“¡No seas exagerado!”, se nos dice y hasta se nos regaña cuando osamos emplear la palabra maldita. Basta con insinuarla para que estallen las risas burlonas y se nos mire con curiosidad clínica. ¿Cómo que dictadura? ¿No será mala fe lo que me empuja a mirar de ese modo lo que, según afirman quienes hoy día detentan el poder absoluto, es nada menos que plenitud democrática?
El problema comienza con la nomenclatura. Una de las más rancias y feroces dictaduras del siglo pasado solía ser la República Democrática Alemana, cuyo nombre era un chiste para iniciados. ¿Qué clase de democracia riega plomo contra cualquiera que intente abandonar su territorio? Uno de los rasgos comunes a las dictaduras es la manía de retorcer y entrampar el lenguaje, a base de eufemismos mañosos y abusivos que en realidad no quieren decir nada, o expresan justamente lo contrario de lo que proclaman.
Si promueven la venta de leche rancia, le llaman Superleche y nos restriegan que ha sido concebida para el bien del pueblo. Si resulta que son ineptos y corruptos, se declaran los más aptos y honestos del planeta. Si sus finanzas andan por los suelos, proclaman una mágica bonanza que sólo ellos encuentran verosímil. Atreverse a poner semejantes patrañas en tela de juicio es, en consecuencia, declararse enemigo del pueblo susodicho. Palabra de dictador.
Rara es la dictadura que consigue instaurarse de un día para otro. El modus operandi de los autoritarios de estos tiempos consiste en recortar uno por uno, con tijeras pequeñas, los derechos de la ciudadanía, y hacer la pantomima de que siguen ahí, con otro nombre, y que son preferibles a los precedentes. El solo hecho de transformar al ciudadano individual en pueblo colectivo, sujeto a la benévola potestad del Estado, equivale a endilgarle los pantalones cortos. No es dueño de sus actos, ni de sus juicios, toda vez que estos son dictados e impuestos por una camarilla que se arroga el derecho a decidir qué es lo que más conviene a cada cual. Y a prohibir, de una vez, todo aquello que encuentran inconveniente.

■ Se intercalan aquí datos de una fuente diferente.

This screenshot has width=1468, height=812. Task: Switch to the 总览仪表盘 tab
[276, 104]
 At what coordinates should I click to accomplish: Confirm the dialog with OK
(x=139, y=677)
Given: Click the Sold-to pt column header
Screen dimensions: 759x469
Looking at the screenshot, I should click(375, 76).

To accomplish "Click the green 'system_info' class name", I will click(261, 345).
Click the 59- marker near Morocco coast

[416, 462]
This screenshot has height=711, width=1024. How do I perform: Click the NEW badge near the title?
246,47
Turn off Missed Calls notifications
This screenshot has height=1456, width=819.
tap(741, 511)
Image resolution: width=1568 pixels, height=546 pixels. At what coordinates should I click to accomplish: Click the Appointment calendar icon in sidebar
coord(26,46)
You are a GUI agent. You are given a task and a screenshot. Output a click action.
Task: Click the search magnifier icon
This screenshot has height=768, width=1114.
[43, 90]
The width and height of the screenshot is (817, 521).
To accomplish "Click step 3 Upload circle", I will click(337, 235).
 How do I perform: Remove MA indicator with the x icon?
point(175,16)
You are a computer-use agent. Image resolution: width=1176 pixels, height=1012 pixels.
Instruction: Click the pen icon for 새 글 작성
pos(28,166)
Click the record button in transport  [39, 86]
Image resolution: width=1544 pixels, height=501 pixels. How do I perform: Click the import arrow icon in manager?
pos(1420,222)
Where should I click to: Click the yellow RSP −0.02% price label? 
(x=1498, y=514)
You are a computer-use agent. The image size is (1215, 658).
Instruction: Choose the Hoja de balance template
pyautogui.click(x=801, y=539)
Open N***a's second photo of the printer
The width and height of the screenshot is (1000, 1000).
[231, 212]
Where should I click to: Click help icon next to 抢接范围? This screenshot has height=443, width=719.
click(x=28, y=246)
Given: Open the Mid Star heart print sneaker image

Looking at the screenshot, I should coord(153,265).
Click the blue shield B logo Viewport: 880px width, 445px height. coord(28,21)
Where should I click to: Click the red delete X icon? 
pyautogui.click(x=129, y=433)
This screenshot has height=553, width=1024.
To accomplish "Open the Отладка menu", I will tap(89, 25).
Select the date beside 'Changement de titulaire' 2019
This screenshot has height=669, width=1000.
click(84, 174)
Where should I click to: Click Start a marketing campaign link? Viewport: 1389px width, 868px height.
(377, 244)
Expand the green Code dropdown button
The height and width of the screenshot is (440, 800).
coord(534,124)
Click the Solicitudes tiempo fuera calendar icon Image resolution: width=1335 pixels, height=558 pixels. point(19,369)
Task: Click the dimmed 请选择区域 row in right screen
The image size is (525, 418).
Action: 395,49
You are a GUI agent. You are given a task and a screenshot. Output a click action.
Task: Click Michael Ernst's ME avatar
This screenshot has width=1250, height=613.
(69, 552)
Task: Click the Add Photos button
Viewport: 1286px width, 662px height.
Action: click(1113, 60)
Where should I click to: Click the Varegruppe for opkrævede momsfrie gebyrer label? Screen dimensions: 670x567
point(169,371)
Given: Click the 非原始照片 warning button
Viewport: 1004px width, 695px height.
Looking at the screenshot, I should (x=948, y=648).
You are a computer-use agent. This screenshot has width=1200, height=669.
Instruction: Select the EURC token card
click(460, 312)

Pocas cosas agravian tanto a los autoritarios como que uno se tome la libertad de llamar a las cosas por su nombre. Se inquietan, se espeluznan y se esponjan si llegan a escuchar una verdad incómoda. Es claro que en el mundo con que sueñan no caben disensiones ni mejor opinión que la del líder, pues si éste les ha dicho que el cielo es amarillo solamente un traidor sostendrá que es azul. Acomodar las leyes, la economía y el sistema político a estas y otras absurdas veleidades, valiéndose de trampas, falsedades y dobles intenciones, es trabajar en pos de una dictadura.
Vive uno bajo el hierro del autoritarismo cuando no le es posible defenderse de él. Es decir, cuando las instancias pertinentes —justo las que tendrían que interceder por los derechos del ciudadano— son también controladas por el Estado y sirven solamente a sus intereses. Sobrevivir en una tiranía es saberse pequeño y enseñarse a callar ante el grito estridente de la ideología. De ahí que uno de los signos infalibles de que se vive bajo una tiranía es el límite a la libertad de expresión. Cuando el Estado impone lo que puedes o no manifestar, estás bajo la bota de una dictadura.
Si lo que pienso, declaro o escribo es moral o inmoral, benéfico o dañino, erróneo o verdadero, ingenioso o perverso, no compete al Estado decidirlo, menos aún sancionarlo en la persona de un oficioso burócrata que como tal tendría que rendirme cuentas, en lugar de venir a pedírmelas. Y lo mismo sucede con todo aquello que uno come, bebe o fuma. Ningún funcionario ebrio de ideología y ansias de poder sabe mejor que yo lo que me cuadra. Puesto en pocas palabras: ahí donde hay censura, hay dictadura.